▽

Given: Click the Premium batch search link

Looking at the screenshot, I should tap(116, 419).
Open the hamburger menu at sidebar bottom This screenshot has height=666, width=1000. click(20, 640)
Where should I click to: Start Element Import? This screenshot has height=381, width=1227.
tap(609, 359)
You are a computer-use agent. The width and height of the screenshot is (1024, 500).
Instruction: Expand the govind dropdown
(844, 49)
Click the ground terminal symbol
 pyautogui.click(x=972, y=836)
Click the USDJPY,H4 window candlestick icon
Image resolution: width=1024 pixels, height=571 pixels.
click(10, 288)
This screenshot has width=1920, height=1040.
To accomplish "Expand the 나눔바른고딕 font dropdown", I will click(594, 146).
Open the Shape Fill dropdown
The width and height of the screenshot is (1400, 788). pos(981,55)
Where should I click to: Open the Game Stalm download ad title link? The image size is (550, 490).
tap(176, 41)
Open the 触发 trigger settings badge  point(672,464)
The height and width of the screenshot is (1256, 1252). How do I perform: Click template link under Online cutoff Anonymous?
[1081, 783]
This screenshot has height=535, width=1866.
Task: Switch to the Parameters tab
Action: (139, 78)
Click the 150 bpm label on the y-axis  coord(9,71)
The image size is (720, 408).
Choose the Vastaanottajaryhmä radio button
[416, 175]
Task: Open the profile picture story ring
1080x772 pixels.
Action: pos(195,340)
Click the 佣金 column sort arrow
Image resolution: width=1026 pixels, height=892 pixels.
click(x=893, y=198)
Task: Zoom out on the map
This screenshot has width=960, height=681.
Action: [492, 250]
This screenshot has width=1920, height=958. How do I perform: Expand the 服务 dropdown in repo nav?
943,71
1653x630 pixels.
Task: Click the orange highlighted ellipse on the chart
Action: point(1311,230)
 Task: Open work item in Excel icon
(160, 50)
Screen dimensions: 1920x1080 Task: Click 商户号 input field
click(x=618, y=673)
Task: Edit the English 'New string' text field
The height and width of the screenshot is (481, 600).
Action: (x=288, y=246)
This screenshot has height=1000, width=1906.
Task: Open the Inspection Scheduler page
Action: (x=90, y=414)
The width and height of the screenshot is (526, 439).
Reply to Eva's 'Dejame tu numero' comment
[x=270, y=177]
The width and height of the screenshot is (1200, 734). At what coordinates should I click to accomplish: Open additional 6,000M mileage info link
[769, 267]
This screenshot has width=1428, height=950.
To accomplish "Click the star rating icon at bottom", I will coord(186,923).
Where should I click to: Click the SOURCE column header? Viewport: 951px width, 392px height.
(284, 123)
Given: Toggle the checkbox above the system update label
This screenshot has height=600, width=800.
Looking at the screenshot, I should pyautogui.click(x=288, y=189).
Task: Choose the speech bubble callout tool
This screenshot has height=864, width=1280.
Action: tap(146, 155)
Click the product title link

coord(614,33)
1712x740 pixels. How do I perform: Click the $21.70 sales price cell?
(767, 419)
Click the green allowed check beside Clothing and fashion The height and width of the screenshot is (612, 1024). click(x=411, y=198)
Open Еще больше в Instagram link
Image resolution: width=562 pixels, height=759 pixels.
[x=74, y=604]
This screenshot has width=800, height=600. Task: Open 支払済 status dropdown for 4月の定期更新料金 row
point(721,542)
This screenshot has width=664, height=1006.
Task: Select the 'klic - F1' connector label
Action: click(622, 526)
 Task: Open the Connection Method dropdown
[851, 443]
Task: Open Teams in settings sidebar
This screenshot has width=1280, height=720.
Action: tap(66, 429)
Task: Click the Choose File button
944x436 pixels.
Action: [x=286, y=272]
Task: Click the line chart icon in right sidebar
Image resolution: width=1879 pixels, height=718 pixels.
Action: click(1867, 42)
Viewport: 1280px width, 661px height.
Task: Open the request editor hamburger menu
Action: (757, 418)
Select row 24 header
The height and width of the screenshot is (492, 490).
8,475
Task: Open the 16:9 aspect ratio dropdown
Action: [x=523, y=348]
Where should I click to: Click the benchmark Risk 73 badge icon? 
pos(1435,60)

△

# [Problem]
Set down the material above exactly, in full.

# [Your solution]
Given: Click the Premium batch search link

Looking at the screenshot, I should tap(116, 419).
Open the hamburger menu at sidebar bottom This screenshot has height=666, width=1000. click(20, 640)
Where should I click to: Start Element Import? This screenshot has height=381, width=1227.
tap(609, 359)
You are a computer-use agent. The width and height of the screenshot is (1024, 500).
Instruction: Expand the govind dropdown
(844, 49)
Click the ground terminal symbol
 pyautogui.click(x=972, y=836)
Click the USDJPY,H4 window candlestick icon
Image resolution: width=1024 pixels, height=571 pixels.
click(10, 288)
This screenshot has width=1920, height=1040.
To accomplish "Expand the 나눔바른고딕 font dropdown", I will click(594, 146).
Open the Shape Fill dropdown
The width and height of the screenshot is (1400, 788). pos(981,55)
Where should I click to: Open the Game Stalm download ad title link? The image size is (550, 490).
tap(176, 41)
Open the 触发 trigger settings badge  point(672,464)
The height and width of the screenshot is (1256, 1252). How do I perform: Click template link under Online cutoff Anonymous?
[1081, 783]
This screenshot has height=535, width=1866.
Task: Switch to the Parameters tab
Action: (139, 78)
Click the 150 bpm label on the y-axis  coord(9,71)
The image size is (720, 408).
Choose the Vastaanottajaryhmä radio button
[416, 175]
Task: Open the profile picture story ring
1080x772 pixels.
Action: pos(195,340)
Click the 佣金 column sort arrow
Image resolution: width=1026 pixels, height=892 pixels.
click(x=893, y=198)
Task: Zoom out on the map
This screenshot has width=960, height=681.
Action: [492, 250]
This screenshot has width=1920, height=958. How do I perform: Expand the 服务 dropdown in repo nav?
943,71
1653x630 pixels.
Task: Click the orange highlighted ellipse on the chart
Action: point(1311,230)
 Task: Open work item in Excel icon
(160, 50)
Screen dimensions: 1920x1080 Task: Click 商户号 input field
click(x=618, y=673)
Task: Edit the English 'New string' text field
The height and width of the screenshot is (481, 600).
Action: (x=288, y=246)
This screenshot has height=1000, width=1906.
Task: Open the Inspection Scheduler page
Action: (x=90, y=414)
The width and height of the screenshot is (526, 439).
Reply to Eva's 'Dejame tu numero' comment
[x=270, y=177]
The width and height of the screenshot is (1200, 734). At what coordinates should I click to accomplish: Open additional 6,000M mileage info link
[769, 267]
This screenshot has width=1428, height=950.
To accomplish "Click the star rating icon at bottom", I will coord(186,923).
Where should I click to: Click the SOURCE column header? Viewport: 951px width, 392px height.
(284, 123)
Given: Toggle the checkbox above the system update label
This screenshot has height=600, width=800.
Looking at the screenshot, I should pyautogui.click(x=288, y=189).
Task: Choose the speech bubble callout tool
This screenshot has height=864, width=1280.
Action: tap(146, 155)
Click the product title link

coord(614,33)
1712x740 pixels. How do I perform: Click the $21.70 sales price cell?
(767, 419)
Click the green allowed check beside Clothing and fashion The height and width of the screenshot is (612, 1024). click(x=411, y=198)
Open Еще больше в Instagram link
Image resolution: width=562 pixels, height=759 pixels.
[x=74, y=604]
This screenshot has width=800, height=600. Task: Open 支払済 status dropdown for 4月の定期更新料金 row
point(721,542)
This screenshot has width=664, height=1006.
Task: Select the 'klic - F1' connector label
Action: click(622, 526)
 Task: Open the Connection Method dropdown
[851, 443]
Task: Open Teams in settings sidebar
This screenshot has width=1280, height=720.
Action: tap(66, 429)
Task: Click the Choose File button
944x436 pixels.
Action: [x=286, y=272]
Task: Click the line chart icon in right sidebar
Image resolution: width=1879 pixels, height=718 pixels.
Action: click(1867, 42)
Viewport: 1280px width, 661px height.
Task: Open the request editor hamburger menu
Action: (757, 418)
Select row 24 header
The height and width of the screenshot is (492, 490).
8,475
Task: Open the 16:9 aspect ratio dropdown
Action: [x=523, y=348]
Where should I click to: Click the benchmark Risk 73 badge icon? 
pos(1435,60)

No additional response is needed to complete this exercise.